[WePe3.2C10] Dual boosted atazanavir/lopinavir/ritonavir containing regimen in HIV-1 infected pretreated patients : plasma trough concentration and efficacy results

3rd International AIDS Society Conference on HIV Pathogenesis and Treatment

Rio de Janeiro - July 24 - 27, 2005

DUAL BOOSTED ATAZANAVIR/LOPINAVIR/RITONAVIR CONTAINING REGIMEN IN HIV-1 INFECTED PRETREATED PATIENTS: PLASMA TROUGH CONCENTRATION AND EFFICACY RESULTS

IAS Conf HIV Pathog Treat 2005 Jul 24-27;3rd: Abstract No. WePe3.2C10

Duvivier C.¹, Peytavin G.², Ait-Mohand H.¹, Wirden M.³, Ktorza N.⁴, Agher R.⁴, Calvez V.³, Katlama C.¹
¹Department of Infectious Diseases, Pitié Salpétrière Hospital, Inserm U720, Université Pierre et Marie Curie, Paris, France, ²Clinical Pharmacology Department, Bichat-Claude Bernard Hospital, Paris, France, ³Virology Department, Pitié Salpétrière Hospital, Université Pierre et Marie Curie, Paris, France, ⁴Department of Infectious Diseases, Pitié Salpétrière Hospital, Université Pierre et Marie Curie, Paris, France

INTRODUCTION: Combination of PI is now more frequently used particularly in antiretroviral-experienced patients. We evaluated PK and efficacy of the ritonavir(r) boosted atazanavir (ATV) and lopinavir (LPV) combination.

METHODS: Prospective open-label study. Treatment-experienced patients (pts) were given dual boosted r/ATV-LPV containing-regimen. Genotypic resistance test (GRT) was assessed at baseline. CD4 count, VL, bilirubine, t-cholesterol and triglycerides levels were recorded. PI C_min were measured between W4-W12 by validated SPE-HPLC. Adequate range was defined for ATV as 150-850ng/mL and LPV as 3000 – 7000ng/mL. Virological success was considered as viral load (VL) <400 cp/mL. Preliminary results at W12 are presented.

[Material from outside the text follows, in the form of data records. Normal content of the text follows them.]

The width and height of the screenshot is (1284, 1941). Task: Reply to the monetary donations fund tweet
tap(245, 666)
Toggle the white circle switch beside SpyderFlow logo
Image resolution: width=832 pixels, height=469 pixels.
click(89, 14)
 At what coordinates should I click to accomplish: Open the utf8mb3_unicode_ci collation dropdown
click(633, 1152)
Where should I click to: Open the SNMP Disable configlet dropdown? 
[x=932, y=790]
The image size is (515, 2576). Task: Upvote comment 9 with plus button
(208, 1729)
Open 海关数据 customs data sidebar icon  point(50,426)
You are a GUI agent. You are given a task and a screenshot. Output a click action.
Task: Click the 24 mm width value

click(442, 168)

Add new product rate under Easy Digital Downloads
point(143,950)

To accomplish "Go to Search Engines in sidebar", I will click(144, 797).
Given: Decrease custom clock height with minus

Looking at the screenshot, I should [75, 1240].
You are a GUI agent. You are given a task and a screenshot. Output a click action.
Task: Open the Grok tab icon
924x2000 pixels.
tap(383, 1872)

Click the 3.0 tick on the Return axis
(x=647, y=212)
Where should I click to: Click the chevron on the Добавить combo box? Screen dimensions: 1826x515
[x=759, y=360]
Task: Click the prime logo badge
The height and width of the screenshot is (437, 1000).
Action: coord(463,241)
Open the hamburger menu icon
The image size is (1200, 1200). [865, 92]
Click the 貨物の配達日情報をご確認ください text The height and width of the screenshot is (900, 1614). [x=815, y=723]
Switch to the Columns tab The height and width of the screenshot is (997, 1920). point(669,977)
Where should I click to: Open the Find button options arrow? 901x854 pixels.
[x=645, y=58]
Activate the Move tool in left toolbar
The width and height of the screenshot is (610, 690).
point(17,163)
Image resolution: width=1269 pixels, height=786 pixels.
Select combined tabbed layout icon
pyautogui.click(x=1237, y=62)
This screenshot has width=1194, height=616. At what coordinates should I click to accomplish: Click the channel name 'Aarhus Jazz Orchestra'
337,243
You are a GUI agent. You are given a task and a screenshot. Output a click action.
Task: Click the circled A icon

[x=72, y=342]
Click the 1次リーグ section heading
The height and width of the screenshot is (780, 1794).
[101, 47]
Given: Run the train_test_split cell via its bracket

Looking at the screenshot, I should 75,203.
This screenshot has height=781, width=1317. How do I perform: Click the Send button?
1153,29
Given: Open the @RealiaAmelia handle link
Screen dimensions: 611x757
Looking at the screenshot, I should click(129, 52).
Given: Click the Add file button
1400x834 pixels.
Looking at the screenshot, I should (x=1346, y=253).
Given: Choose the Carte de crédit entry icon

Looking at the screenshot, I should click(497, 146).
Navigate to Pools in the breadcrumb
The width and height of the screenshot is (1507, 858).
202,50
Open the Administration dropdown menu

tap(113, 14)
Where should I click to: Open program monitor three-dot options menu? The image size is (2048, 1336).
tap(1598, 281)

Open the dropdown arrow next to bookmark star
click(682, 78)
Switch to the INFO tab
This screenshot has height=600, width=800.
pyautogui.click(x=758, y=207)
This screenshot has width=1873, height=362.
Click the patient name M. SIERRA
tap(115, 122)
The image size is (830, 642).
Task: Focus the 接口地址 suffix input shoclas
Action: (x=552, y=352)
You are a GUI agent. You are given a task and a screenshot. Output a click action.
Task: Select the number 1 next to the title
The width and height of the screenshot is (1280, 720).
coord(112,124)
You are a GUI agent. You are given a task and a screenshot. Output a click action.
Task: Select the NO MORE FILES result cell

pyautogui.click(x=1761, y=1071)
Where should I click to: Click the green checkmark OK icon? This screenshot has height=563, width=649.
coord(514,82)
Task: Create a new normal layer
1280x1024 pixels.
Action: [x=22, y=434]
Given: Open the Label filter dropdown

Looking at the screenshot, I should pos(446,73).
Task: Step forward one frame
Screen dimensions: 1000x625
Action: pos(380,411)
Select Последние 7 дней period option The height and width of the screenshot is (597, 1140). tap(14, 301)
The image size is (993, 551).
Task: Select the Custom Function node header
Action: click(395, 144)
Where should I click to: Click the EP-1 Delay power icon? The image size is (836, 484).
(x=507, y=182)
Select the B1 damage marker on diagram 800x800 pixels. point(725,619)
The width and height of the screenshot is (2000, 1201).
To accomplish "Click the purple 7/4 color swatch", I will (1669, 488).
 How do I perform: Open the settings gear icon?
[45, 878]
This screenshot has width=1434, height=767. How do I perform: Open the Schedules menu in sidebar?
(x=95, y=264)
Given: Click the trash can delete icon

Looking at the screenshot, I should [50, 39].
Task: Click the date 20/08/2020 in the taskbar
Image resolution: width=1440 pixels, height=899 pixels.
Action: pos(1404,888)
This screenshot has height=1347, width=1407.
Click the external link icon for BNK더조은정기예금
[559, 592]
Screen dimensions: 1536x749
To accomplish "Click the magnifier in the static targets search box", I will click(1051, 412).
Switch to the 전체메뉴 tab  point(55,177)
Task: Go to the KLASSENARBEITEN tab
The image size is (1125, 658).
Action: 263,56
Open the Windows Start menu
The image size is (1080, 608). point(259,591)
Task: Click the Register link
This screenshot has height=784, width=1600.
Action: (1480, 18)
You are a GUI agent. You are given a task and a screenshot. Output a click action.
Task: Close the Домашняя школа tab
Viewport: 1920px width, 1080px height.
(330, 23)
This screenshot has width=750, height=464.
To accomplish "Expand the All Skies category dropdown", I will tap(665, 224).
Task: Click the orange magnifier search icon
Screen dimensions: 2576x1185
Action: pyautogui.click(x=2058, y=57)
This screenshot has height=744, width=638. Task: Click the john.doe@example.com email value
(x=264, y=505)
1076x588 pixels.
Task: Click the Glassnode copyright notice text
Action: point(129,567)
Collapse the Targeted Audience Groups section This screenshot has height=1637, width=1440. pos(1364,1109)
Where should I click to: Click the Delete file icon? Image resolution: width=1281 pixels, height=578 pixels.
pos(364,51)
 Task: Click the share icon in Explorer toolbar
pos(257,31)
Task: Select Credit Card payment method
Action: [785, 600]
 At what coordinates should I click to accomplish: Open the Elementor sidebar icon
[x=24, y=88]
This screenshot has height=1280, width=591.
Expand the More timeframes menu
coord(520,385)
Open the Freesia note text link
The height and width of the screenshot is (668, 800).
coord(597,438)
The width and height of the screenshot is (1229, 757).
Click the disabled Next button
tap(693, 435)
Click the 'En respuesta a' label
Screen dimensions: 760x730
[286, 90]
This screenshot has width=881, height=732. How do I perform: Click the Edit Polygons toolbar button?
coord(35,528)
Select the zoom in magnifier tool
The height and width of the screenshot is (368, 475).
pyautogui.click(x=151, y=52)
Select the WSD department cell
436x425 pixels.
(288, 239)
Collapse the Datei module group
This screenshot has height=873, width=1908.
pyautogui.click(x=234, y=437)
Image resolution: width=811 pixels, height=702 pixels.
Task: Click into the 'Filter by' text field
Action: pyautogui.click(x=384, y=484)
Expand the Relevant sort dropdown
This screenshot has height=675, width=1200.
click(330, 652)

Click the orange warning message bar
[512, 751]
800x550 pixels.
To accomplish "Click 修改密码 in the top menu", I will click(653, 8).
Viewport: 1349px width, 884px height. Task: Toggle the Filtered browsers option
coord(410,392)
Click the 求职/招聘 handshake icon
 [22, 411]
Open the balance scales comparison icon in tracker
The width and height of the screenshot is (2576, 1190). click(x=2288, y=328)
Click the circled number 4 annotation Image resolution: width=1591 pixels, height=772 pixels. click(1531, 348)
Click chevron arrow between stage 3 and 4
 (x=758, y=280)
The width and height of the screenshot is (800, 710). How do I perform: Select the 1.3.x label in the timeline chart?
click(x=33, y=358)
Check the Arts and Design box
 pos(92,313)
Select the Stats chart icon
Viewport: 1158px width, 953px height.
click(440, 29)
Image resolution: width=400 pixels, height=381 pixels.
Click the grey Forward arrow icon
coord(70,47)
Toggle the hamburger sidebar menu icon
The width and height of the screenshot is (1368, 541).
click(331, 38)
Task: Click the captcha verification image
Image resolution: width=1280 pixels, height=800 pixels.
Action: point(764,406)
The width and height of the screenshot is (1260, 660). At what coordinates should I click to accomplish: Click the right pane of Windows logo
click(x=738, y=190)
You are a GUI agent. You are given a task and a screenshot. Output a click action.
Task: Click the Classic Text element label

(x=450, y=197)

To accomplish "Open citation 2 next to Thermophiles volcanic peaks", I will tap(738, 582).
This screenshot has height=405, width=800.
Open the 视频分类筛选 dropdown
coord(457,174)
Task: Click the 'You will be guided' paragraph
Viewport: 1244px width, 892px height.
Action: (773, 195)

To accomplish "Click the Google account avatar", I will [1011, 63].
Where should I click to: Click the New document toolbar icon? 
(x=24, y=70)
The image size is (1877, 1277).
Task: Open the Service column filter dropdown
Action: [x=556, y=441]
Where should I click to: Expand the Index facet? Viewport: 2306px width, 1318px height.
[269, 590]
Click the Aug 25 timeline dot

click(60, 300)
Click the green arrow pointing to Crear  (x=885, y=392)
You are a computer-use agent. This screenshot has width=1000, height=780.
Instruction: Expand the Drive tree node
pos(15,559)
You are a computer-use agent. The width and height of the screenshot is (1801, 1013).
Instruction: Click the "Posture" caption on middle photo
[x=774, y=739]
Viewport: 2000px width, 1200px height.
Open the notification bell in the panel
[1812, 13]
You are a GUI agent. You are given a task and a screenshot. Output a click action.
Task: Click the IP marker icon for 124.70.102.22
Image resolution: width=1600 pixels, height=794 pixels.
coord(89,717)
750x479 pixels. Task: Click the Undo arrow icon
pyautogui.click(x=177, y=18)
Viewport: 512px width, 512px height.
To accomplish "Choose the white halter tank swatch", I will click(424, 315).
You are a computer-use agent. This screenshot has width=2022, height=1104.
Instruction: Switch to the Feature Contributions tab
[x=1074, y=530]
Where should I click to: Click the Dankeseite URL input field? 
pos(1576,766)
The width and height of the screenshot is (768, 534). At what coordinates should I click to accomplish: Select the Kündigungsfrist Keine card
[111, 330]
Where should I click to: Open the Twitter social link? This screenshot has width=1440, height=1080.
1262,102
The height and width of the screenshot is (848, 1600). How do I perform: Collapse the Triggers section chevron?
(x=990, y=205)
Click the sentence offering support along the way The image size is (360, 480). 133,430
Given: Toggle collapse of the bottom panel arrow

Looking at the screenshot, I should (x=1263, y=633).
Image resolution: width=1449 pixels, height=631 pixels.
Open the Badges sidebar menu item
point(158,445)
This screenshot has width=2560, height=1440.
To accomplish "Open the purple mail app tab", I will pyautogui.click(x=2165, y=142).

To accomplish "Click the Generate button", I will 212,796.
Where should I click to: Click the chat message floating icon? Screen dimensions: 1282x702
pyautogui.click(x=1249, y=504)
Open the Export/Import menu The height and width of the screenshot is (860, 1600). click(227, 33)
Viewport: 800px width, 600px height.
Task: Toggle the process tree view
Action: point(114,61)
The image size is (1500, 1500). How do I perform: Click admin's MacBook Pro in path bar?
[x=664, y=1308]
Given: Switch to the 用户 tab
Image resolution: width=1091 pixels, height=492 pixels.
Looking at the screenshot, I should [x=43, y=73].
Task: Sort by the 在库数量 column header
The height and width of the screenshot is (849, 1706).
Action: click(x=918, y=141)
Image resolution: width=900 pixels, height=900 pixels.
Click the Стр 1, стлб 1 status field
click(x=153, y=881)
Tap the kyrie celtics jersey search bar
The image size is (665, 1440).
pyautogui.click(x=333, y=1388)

RESULTS: Twenty patients (16 men) were enrolled. The study is ongoing (W4:20 pts, W12:16 and W24:13 pts). Median [range] baseline parameters were as follows: VL:4750 cp/mL [50 – 750000], CD4: 222/mm³ [16 – 700], number of prior NRTI: 6 [2 – 7], NNRTI: 1 [0 – 2] and PI: 2 [0 – 5]. GRT showed in 17/20 pts a median number of 4 NRTI, 1 NNRTI and 6 PI resistance mutations. 70% had prior LPV-exposure. Eleven pts received r/ATV/LPV (100mg bid/300mg qd/400mg bid) with NRTIs and 9 pts received r/ATV/LPV alone. One pt was lost to follow-up. Five pts discontinued therapy before W12 (failure: 2; GI-disorders: 1; poor adherence: 1 and patient's will: 1). Median ATV C_min was 494 ng/mL [87 – 2696] and LPV C_min 6998 ng/mL [1186 – 14271]. ATV and LPV C_min were adequate in 85% and 89% of pts respectively. Median VL decrease was -0.59 log₁₀ cp/mL [-2.57;2.09]. The rate of virological success was obtained in 65% at W4 and 50% at W12. Three pts undetectable at baseline remained so at W12. Hyperbilirubin level was oberved in 5 pts (grade 2 = 3; grade 3 = 2) and 1 pt had triglyceridemia grade 3. Complete all follow-up and GIQ will be presented.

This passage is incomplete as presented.